Asia's women hit hard by financial crisis hears summit

Two Afghan women walk down a street in Kabul, Afghanistan on June, 2003. A major conference on women in Bangkok has heard that the world financial crisis has had a major impact on women across the region. [Getty Images]
PHOTO

Two Afghan women walk down a street in Kabul, Afghanistan on June, 2003. A major conference on women in Bangkok has heard that the world financial crisis has had a major impact on women across the region. [Getty Images]

Ron Corben

Last Updated: Fri, 20 Nov 2009 13:20:00 +1100

A United Nations conference in Bangkok has heard that the world financial crisis has had a major impact on women across the Asia-Pacific region.

Over 300 women's representatives from 60 Asia Pacific countries were in Bangkok to review the gains made since the world conference on women in Beijing in 1995.

The summit comes ahead of a major meeting in New York in March next year.

Executive secretary of the United Nations Economic and Social Commission for Asia and the Pacific (UNESCAP), Noeleen Heyzer spoke at the conference.

She told Radio Australia, women's economic security had been badly affected by the global financial crisis.

"You have a situation where the financial crisis hits the real economy...and when it comes to the sector on garments and electronics...it's women who are being affected," she said.

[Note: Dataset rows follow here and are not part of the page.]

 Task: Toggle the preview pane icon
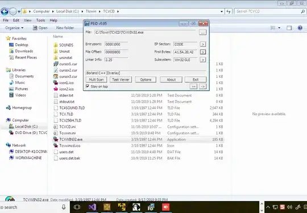coord(289,28)
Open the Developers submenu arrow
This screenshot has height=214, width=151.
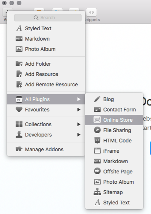click(x=79, y=135)
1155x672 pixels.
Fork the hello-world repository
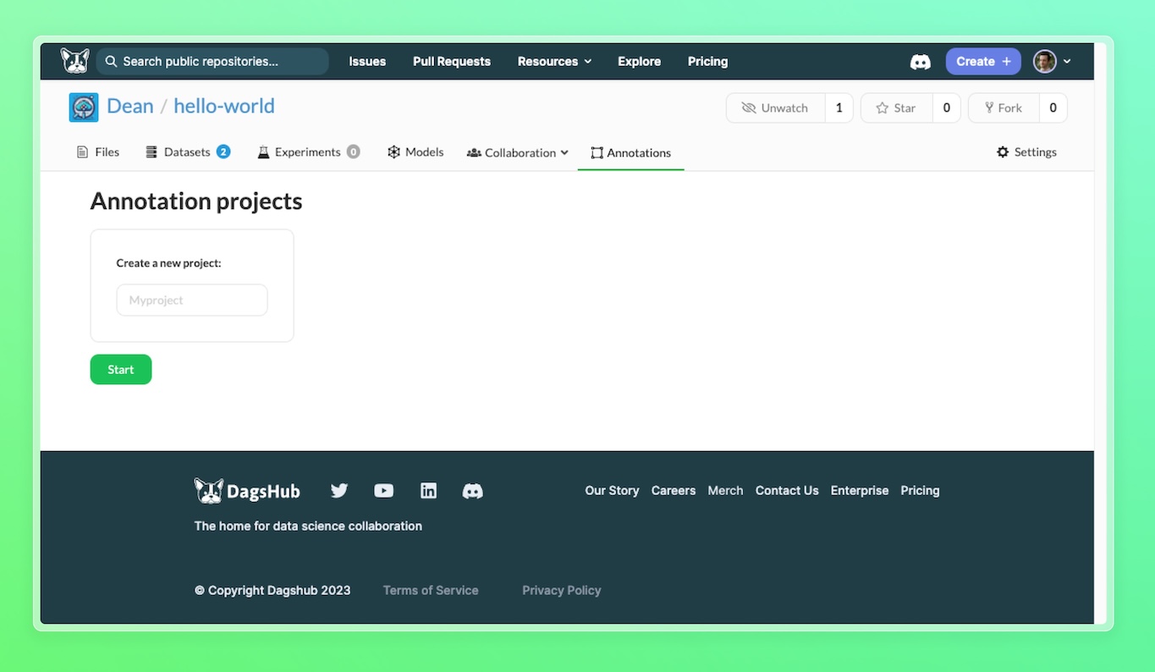pyautogui.click(x=1003, y=108)
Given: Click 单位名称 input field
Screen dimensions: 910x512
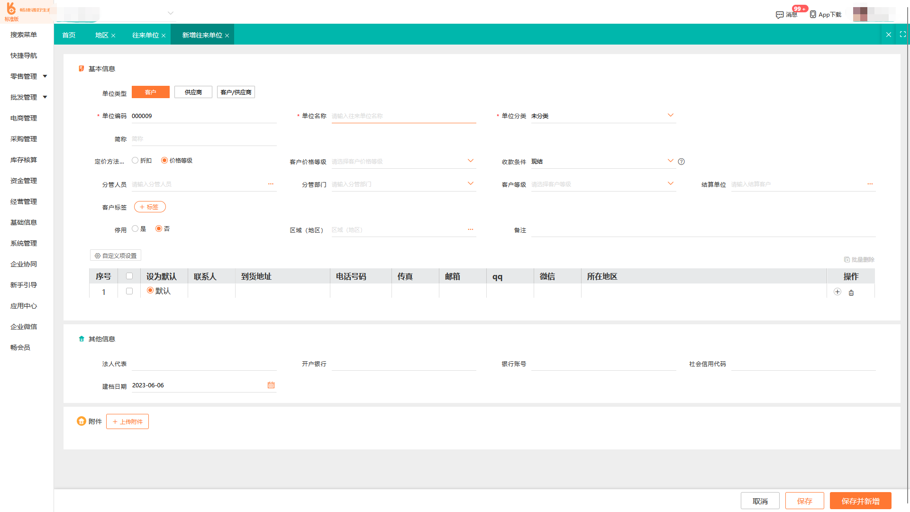Looking at the screenshot, I should click(x=403, y=116).
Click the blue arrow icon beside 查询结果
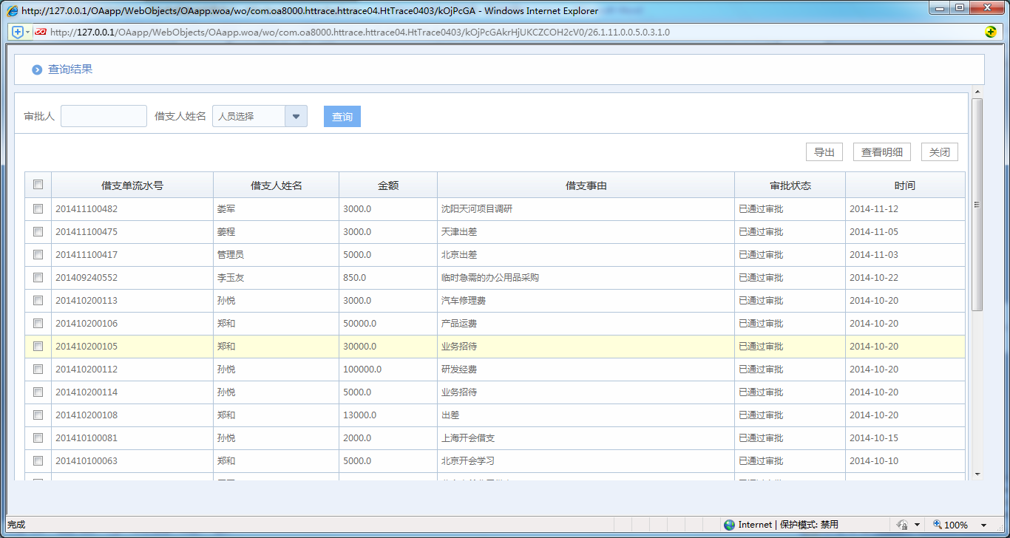The image size is (1010, 538). (37, 69)
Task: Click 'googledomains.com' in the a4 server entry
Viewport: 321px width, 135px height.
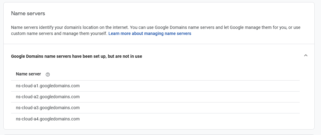Action: [60, 119]
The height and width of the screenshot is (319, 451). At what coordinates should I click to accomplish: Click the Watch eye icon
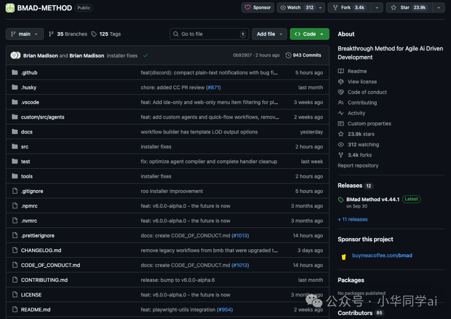click(283, 8)
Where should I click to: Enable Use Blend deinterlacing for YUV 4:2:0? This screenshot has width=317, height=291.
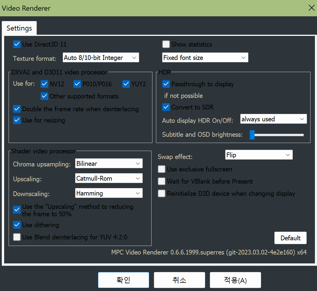(17, 237)
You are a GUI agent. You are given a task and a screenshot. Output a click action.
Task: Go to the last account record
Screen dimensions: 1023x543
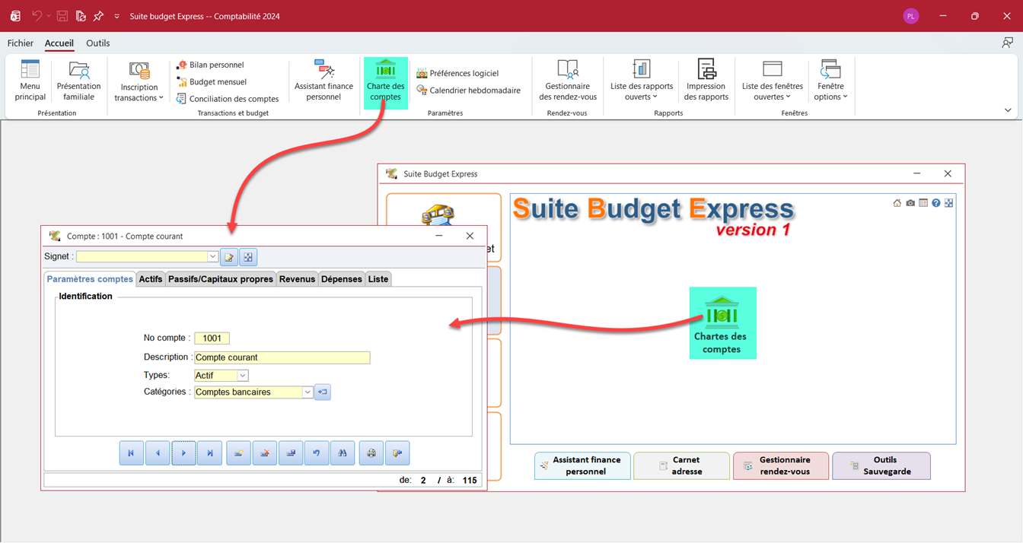210,453
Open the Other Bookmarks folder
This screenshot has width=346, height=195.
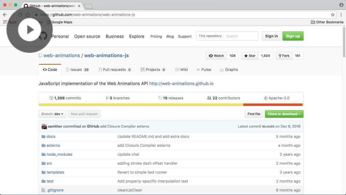327,22
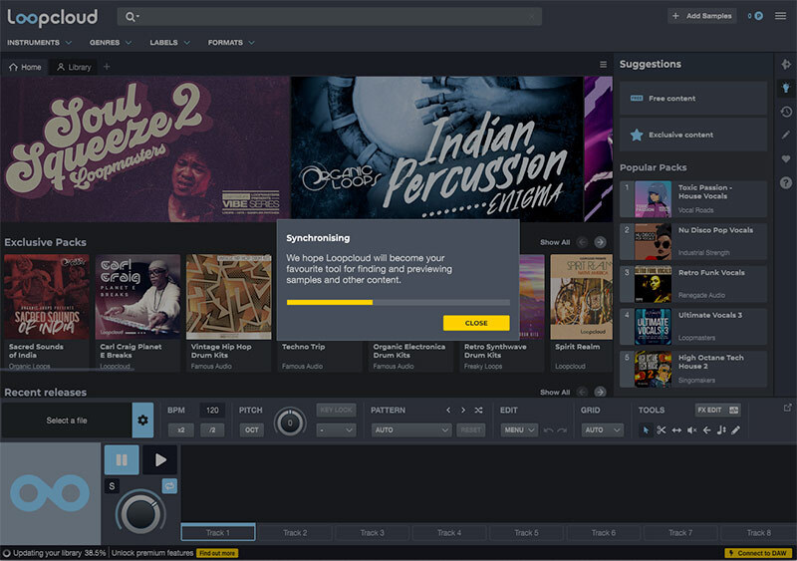The height and width of the screenshot is (561, 797).
Task: Open the favorites heart panel
Action: (786, 159)

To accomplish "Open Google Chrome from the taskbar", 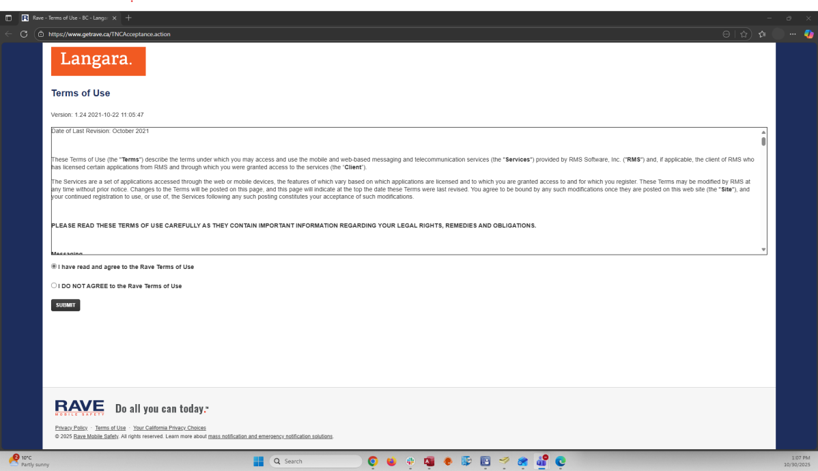I will coord(373,461).
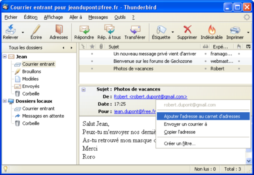Screen dimensions: 254x175
Task: Collapse the Dossiers locaux tree
Action: click(5, 101)
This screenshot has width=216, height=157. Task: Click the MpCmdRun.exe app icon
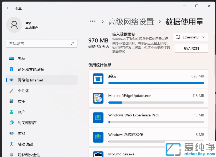(x=98, y=154)
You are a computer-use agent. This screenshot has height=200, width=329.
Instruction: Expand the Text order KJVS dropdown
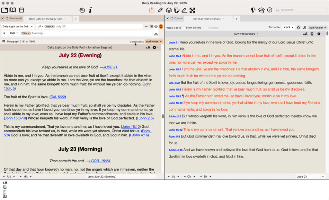coord(288,28)
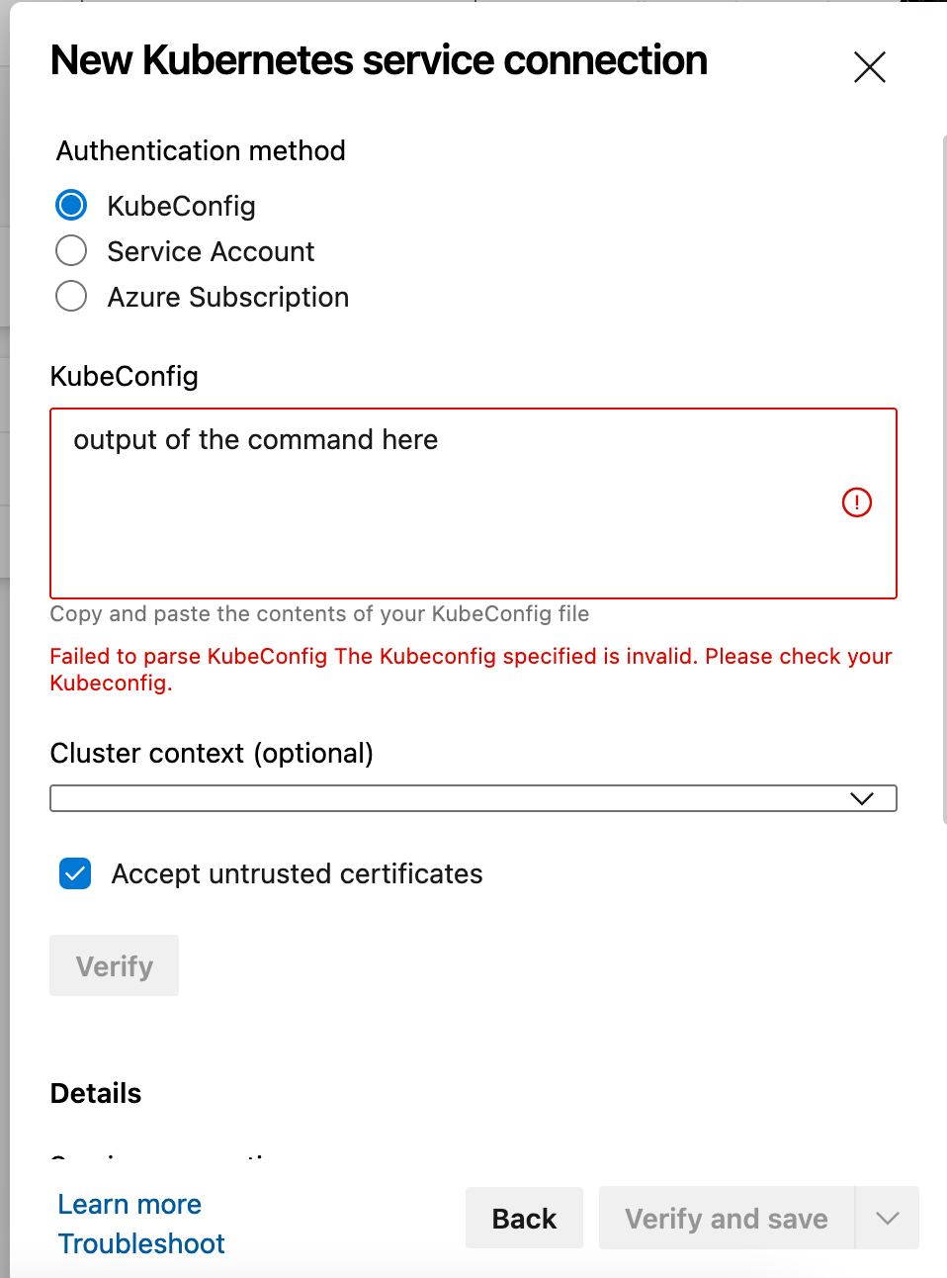The width and height of the screenshot is (947, 1278).
Task: Click the red error icon in KubeConfig field
Action: point(857,502)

Joanne Sandler, deputy director general of the United Nations Development Fund for Women (UNFEM), says the global downturn has had far reaching effects on women that went well beyond job losses.

"We can already see linkages between the crisis and other social issues...for instance the way that the crisis is creating more informality less security for women workers."

"With things like violence against women, we're already seeing women who are going into more insecure areas of work who then become more vulnerable to sexual harassment, sexual violence."

Ms Sandler says governments are too often failing to include more women from key areas of society in setting policies in areas such as migration and women affected by AIDS.

But the global financial crisis isn't the only major threat to the security of women.

Growing threat


Dr Heyzer says extremism is a disturbing and growing threat.

"My greatest fear is that of the rise of extremism...because laws what we thought were archaic and that we actually have been able to show that these are dangerous laws to have in our societies, they are coming back," she said.

"In terms of stoning of women, the public caning of women, these are all the extremes...and it's not just Sharia law...[it's] in all religions of all areas, the rise of extremisms, that happens to be a major concern."

Different goals


But while there's agreement on the current threats of the global financial crisis, there's dissent on what future goals should be.

Devaki Jain, a leading Indian women's rights advocate says the experiences of women in developing countries are still often poorly understood by those in the industrialised world.

She says women are looking for a shift in the agenda from rights and violence against women, which she says are still critical, towards preserving, enhancing and protecting work for women in the developing world.

"The protection of rights is gradually taking place. But what is concerning us is that the kind of phenomena of experience of the women workers of the South countries like Africa, Latin America, and Asia is totally different from the poorest women in Scandinavia or America," she said.

"There's no social insurance, there's no sense that she's not eating at all, there's no sense that a child can't go to school because she has no job."

"You have to understand that the global economy has changed and that financing women is not the issue now, the issue is not to allow financial markets to be so free...the issue is totally different."